Mengevaluasi peranan RMS dan Laskar Jihad dalam konflik Maluku
Dari tgl. 13 sampai 22 Mei 2002 Forum Komunikasi Ahlus Sunnah Wal Jamaah
(FKAWJ) – induk dari Laskar Jihad – mengadakan rapat kerja di Jakarta. Dalam
sambutan pembukaannya, ketua FKAWJ, Ayip Syafruddin, menyatakan bahwa
Laskar Jihat akan ditarik dari Maluku jika dua syarat berikut terpenuhilah: (1) Jaminan
keamanan komunitas Muslim Maluku oleh TNI dan POLRI; (2) Pembubaran RMS oleh
Pemerintah. Wakil Presiden Hamzah Haz, setelah membuka raker tersebut,
menyatakan bahwa terlebih dahulu FKM (Front Kedaulatan Maluku) harus dibubarkan,
baru Laskar Jihad akan diperintahkan meninggalkan Maluku.
Sementara itu para pimpinan agama – bersatu dalam Gerakan Moral Nasional –
sampai pada suatu kesimpulan yang sedikit berbeda, dan yang kemudian
diberitahukan oleh tiga wakil, masing-masing Ketua Pengurus Besar Nahdlatul Ulama
(PB NU) KH Hasyim Muzadi, Wakil Konperensi Wali Gereja Indonesia
Rm.I.Ismartono SJ dan Ketua Persekutuan Gereja Indonesia (PGI) A.A.Yewangoe
dalam pertemuannya dengan Wakil Presiden Hamzah Haz sebagai berikut: adalah
tanggung jawab Pemerintah untuk menyelidiki dan menjelaskan siapakah para
perusuh di Maluku sekarang ini. Memperhatikan bahwa rakyat Maluku sendiri sudah
tidak mau lagi berkonflik, maka menjadi makin jelas bahwa orang dari luar Maluku-lah
yang dengan sengaja berusaha untuk melanggengkan konflik itu. Namun hal ini belum
tentu berarti bahwa mereka itu adalah RMS ataupun Laskar Jihad. Perlulah
investigator profesional mencari tahu siapa sebenarnya adalah orang dari luar Maluku
itu (! silakan isilah: agaknya tiada yang dari luar selain TNI…).
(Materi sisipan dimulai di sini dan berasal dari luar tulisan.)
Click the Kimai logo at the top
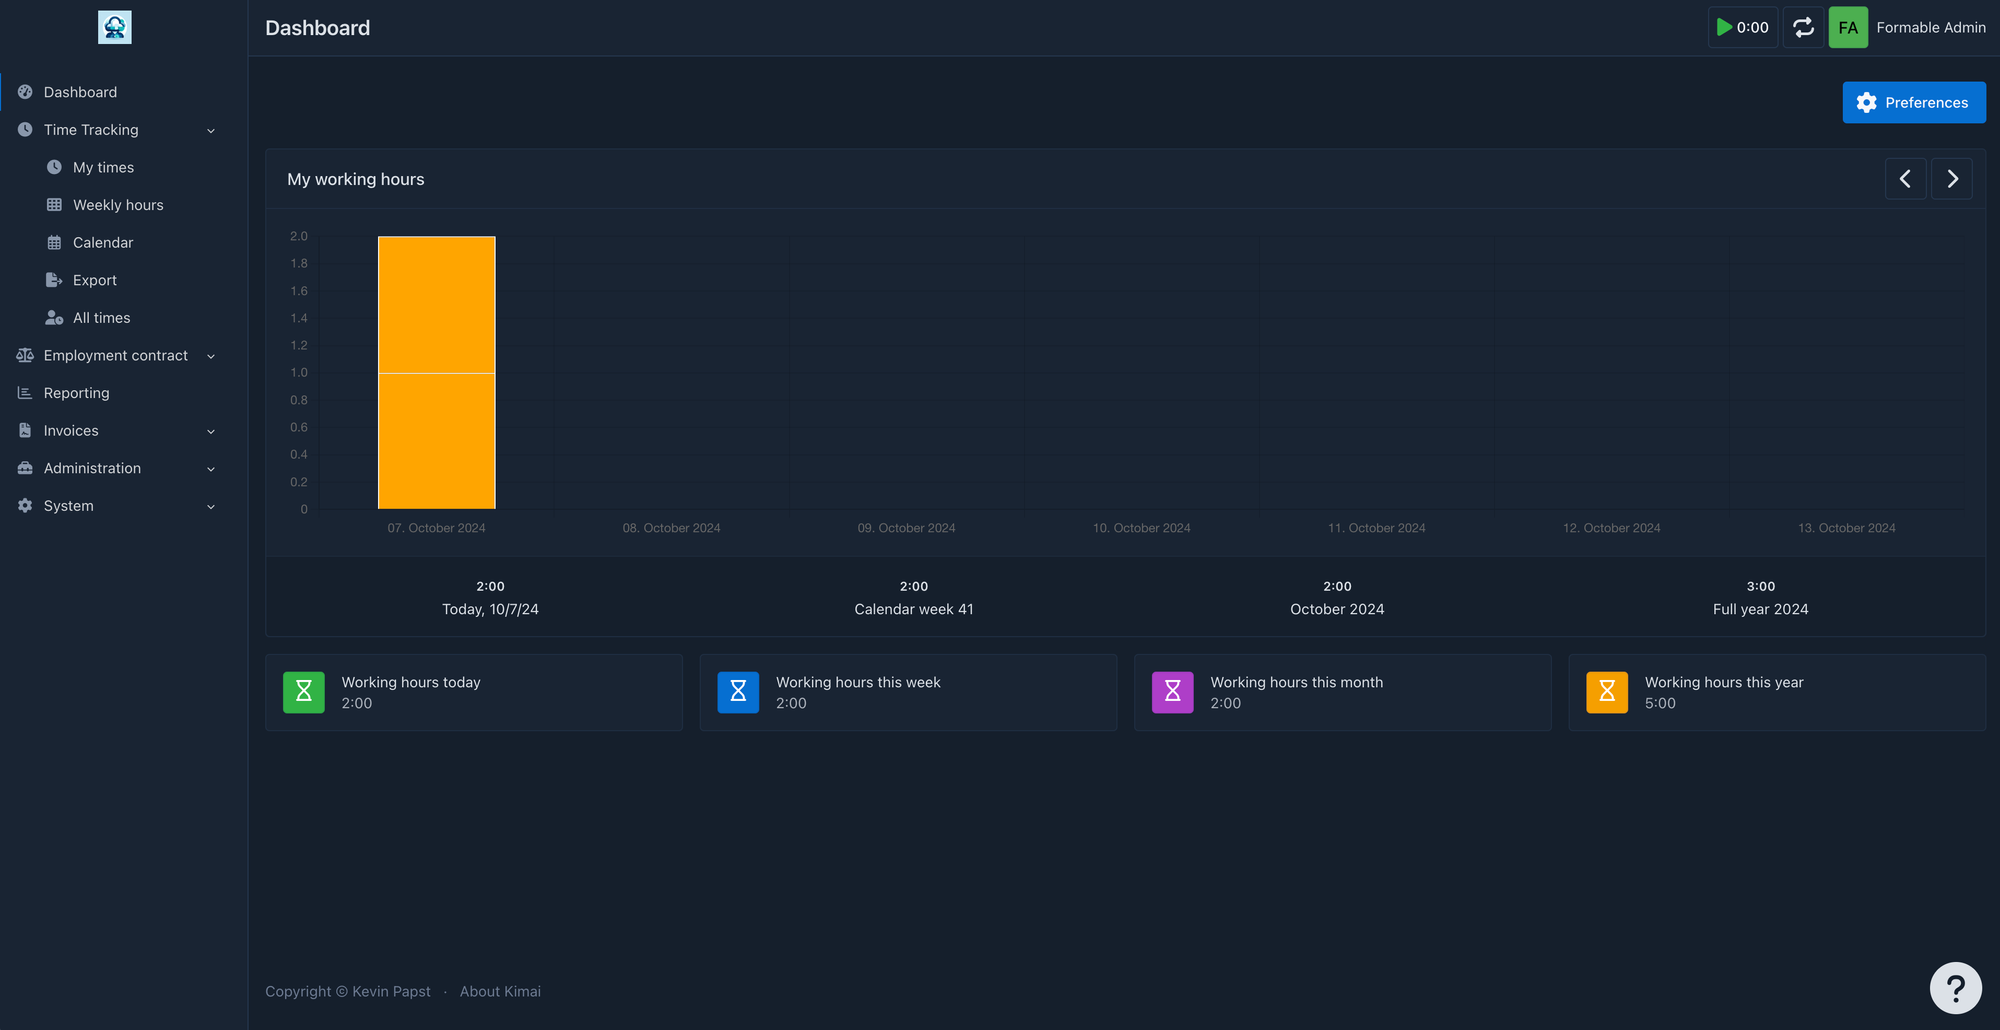The image size is (2000, 1030). (x=115, y=27)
Konflik antara TNI dan POLRI di Kudamati
Di daerah Kudamati, kota Ambon, ada sekelompok yang menyebutkan diri “Coker”,
kepanjangannya Cowo-Cowo Keren (bahasa Ambon, berarti “Pemuda-pemuda
gagah”). Pada tgl. 13 Mei pemimpin Coker itu, bernama Berty Loupatty, dikejar oleh
orang Brimob, dibantu oleh Petugas Polisi berdasarkan dugaan bahwa dia terlibat
dalam beberapa peristiwa kekerasan akhir-akhir ini. Namun terjadilah salah paham
dengan pasukan Kopassus (Komando Pasukan Khusus TNI) yang bertugas rutin di
wilayah itu. Dua anggota Kopassus ditangkap oleh Brimob lalu ditahan di Mapolda
Maluku (Markas Kepolisian Daerah Maluku), di mana mereka dihajar oleh
oknum-oknum Kepolisian demikian rupa sehingga harus dilarikan ke Rumah Sakit
dan di-opname di bagian IC; satu di antaranya lalu diterbangkan ke Jakarta.
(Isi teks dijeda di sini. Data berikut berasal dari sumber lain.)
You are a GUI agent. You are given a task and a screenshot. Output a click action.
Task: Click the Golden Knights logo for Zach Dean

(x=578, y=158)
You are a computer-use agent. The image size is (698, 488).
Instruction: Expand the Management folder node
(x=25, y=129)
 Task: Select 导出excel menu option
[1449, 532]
Pada hari berikutnya dilakukan sweeping di sekitar rumah pemimpin FKM Alex
Manuputty di Kudamati oleh Yonif 503 Brawijaya, Yonif 741 Udayana and Kopassus.
Dari rumah Alex sendiri dibawa satu unit Computer dan modem (untuk internet), alat
HT, dokumen-dokumen FKM dan RMS dan (katanya) satu buah pistol. Warga sekitar
mengeluh bahwa sweeping di rumah itu dan di rumah-rumah sekitar dibuat pada cara
yang amat kasar, sedangkan komandan mengeluh bahwa pada penduduk-penduduk
sekitar, ada kurang pengertian dan kerjasama.
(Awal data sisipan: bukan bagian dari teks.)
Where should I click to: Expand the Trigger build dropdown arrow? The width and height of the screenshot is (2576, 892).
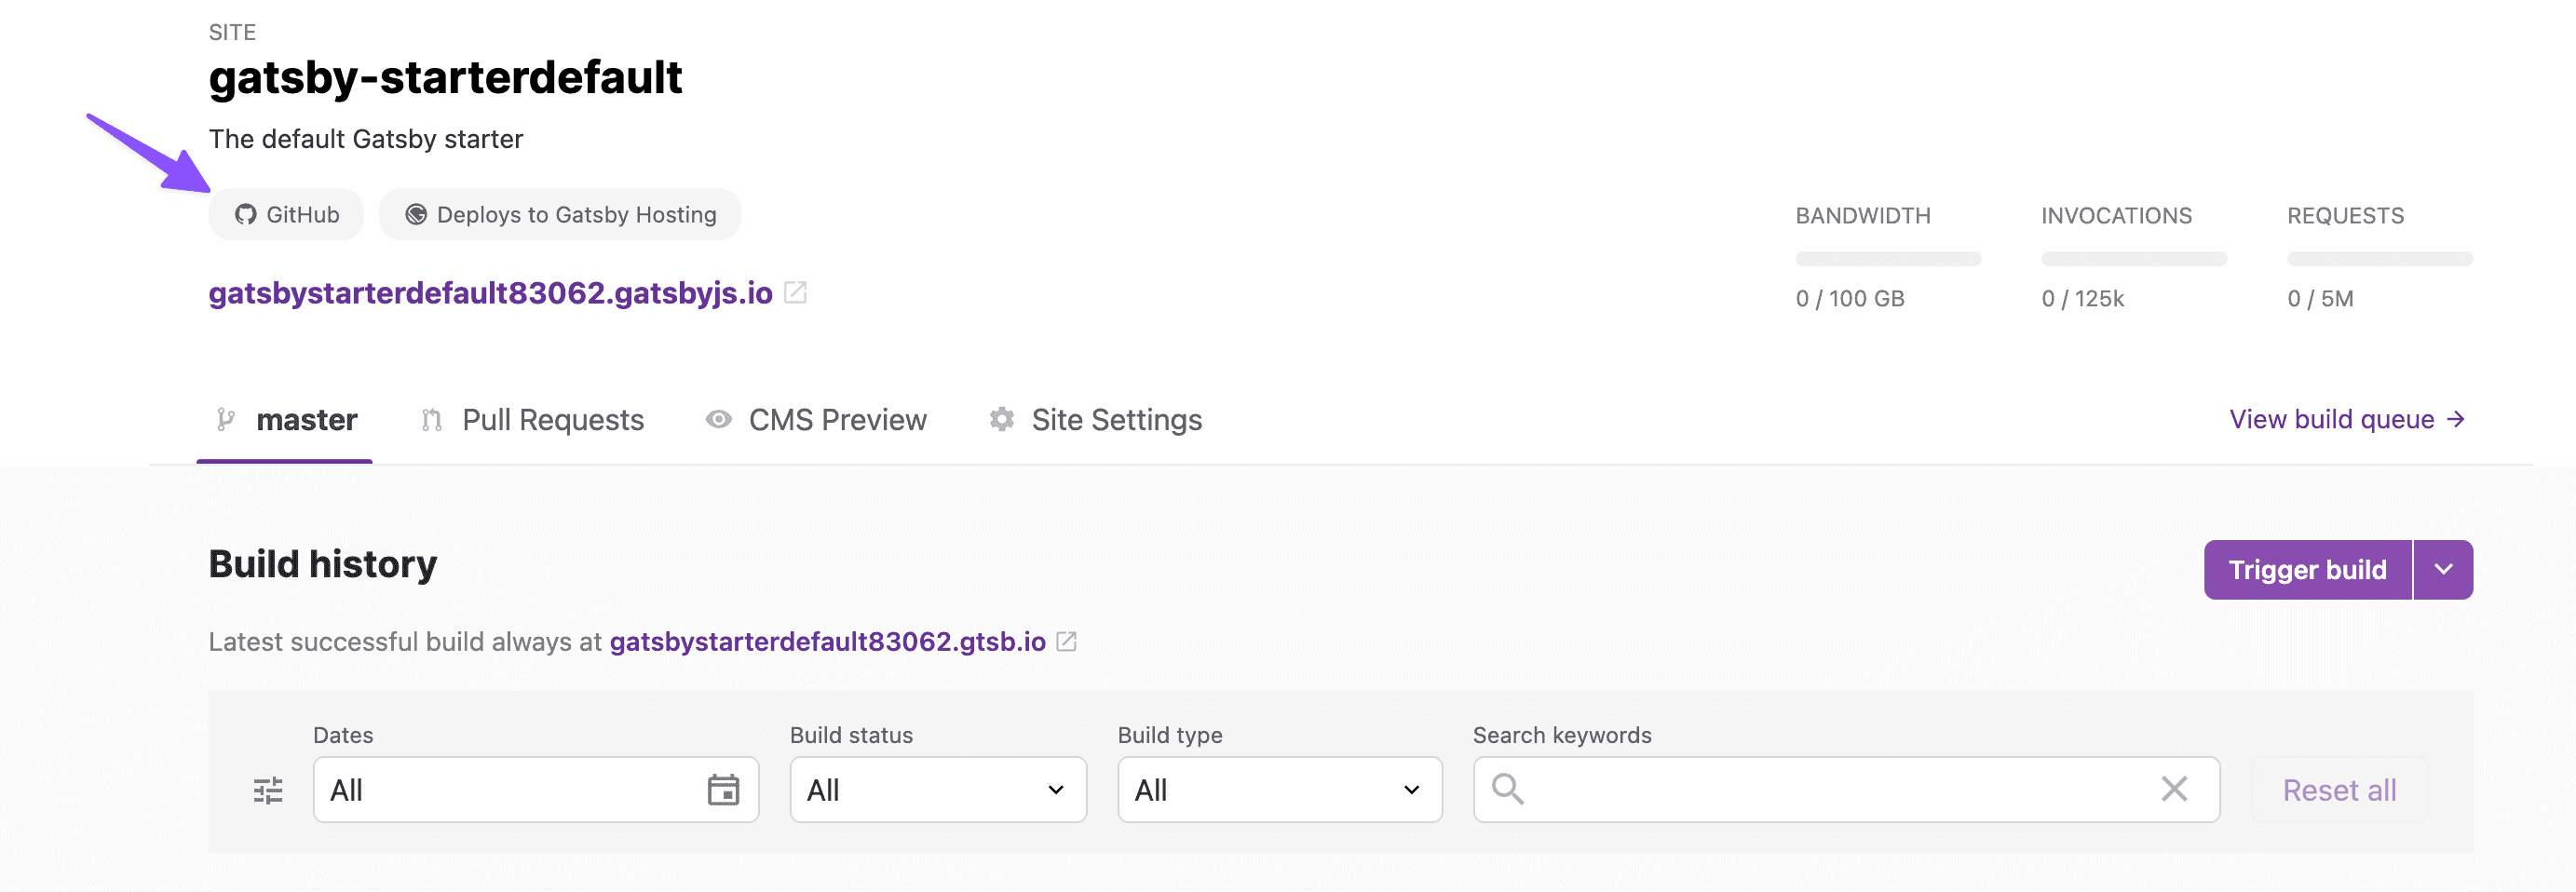coord(2443,569)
Sehari kemudian, tgl. 15 Mei, Berty Loupatty akhirnya berhasil diamankan dan
diserahkan kepada TPG (Tim Penyidik Gabungan) TNI/POLRI untuk diperiksa.
Di berbagai tempat lain pun diadakan sweeping; delapan orang ditahan karena
membawa alat senjata atau bom. (s/d Report 286).